Answer

**step1** Understanding the problem

The problem tells us that a swimmer swam a total distance of 49 kilometers. It also provides the average distance the swimmer covered each day, which is 3.2 kilometers. We need to find the number of days, represented by 'd', it took for the swimmer to complete the total distance.

**step2** Identifying the operation

To find the number of days, we need to determine how many times the daily distance (3.2 kilometers) fits into the total distance (49 kilometers). This requires a division operation.

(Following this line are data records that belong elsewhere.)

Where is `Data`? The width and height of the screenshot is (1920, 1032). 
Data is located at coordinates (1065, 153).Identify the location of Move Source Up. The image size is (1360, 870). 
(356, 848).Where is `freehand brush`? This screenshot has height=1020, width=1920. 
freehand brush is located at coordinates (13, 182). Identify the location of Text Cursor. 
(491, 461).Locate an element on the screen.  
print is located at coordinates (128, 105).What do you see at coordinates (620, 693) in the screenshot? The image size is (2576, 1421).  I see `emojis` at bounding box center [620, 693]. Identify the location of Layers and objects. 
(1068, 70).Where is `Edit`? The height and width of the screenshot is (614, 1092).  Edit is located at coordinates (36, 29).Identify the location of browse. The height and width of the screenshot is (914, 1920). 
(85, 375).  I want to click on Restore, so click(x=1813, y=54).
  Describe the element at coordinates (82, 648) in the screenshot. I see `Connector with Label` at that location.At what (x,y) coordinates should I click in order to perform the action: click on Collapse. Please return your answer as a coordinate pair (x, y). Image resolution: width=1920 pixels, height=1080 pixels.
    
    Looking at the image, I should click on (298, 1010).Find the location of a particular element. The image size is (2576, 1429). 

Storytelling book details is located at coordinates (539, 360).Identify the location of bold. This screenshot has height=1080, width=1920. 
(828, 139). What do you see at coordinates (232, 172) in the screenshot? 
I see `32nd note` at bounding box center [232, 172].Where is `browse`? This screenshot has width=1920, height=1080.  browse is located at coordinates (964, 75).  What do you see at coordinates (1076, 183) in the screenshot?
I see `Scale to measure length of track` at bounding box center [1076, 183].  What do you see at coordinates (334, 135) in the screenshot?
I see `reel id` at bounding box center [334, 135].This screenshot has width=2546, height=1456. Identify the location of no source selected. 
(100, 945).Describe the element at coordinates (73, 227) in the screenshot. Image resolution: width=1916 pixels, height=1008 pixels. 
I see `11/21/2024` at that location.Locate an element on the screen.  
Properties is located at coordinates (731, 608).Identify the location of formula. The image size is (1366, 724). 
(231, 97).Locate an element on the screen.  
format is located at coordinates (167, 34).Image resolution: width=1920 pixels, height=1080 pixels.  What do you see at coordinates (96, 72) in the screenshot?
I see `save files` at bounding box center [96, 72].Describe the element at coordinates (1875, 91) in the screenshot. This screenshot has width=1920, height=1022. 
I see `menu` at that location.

**step3** Setting up the calculation

The calculation to find the number of days is the total distance divided by the average daily distance.
Total distance = 49 kilometers
Average daily distance = 3.2 kilometers
Number of days (d) = Total distance $$\div$$ Average daily distance
So, d = $$49 \div 3.2$$.

**step4** Performing the division

To divide 49 by 3.2, it is easier to work with whole numbers. We can do this by multiplying both the dividend (49) and the divisor (3.2) by 10. This changes the problem to an equivalent division:
$$49 \times 10 = 490$$
$$3.2 \times 10 = 32$$
Now, we need to calculate $$490 \div 32$$.
We will perform long division:
First, divide 49 by 32. It goes in 1 time ($$1 \times 32 = 32$$).
$$49 - 32 = 17$$.
Bring down the next digit, 0, to make 170.
Next, divide 170 by 32. It goes in 5 times ($$5 \times 32 = 160$$).
$$170 - 160 = 10$$.
Since there are no more whole number digits, we can add a decimal point and zeros to continue dividing.
Bring down a 0 to make 100.
Divide 100 by 32. It goes in 3 times ($$3 \times 32 = 96$$).
$$100 - 96 = 4$$.
Bring down another 0 to make 40.
Divide 40 by 32. It goes in 1 time ($$1 \times 32 = 32$$).
$$40 - 32 = 8$$.
Bring down another 0 to make 80.
Divide 80 by 32. It goes in 2 times ($$2 \times 32 = 64$$).
$$80 - 64 = 16$$.
Bring down another 0 to make 160.
Divide 160 by 32. It goes in 5 times ($$5 \times 32 = 160$$).
$$160 - 160 = 0$$.
The division is complete.
So, $$490 \div 32 = 15.3125$$.

**step5** Stating the value of d

Based on the calculation, the value of d is 15.3125.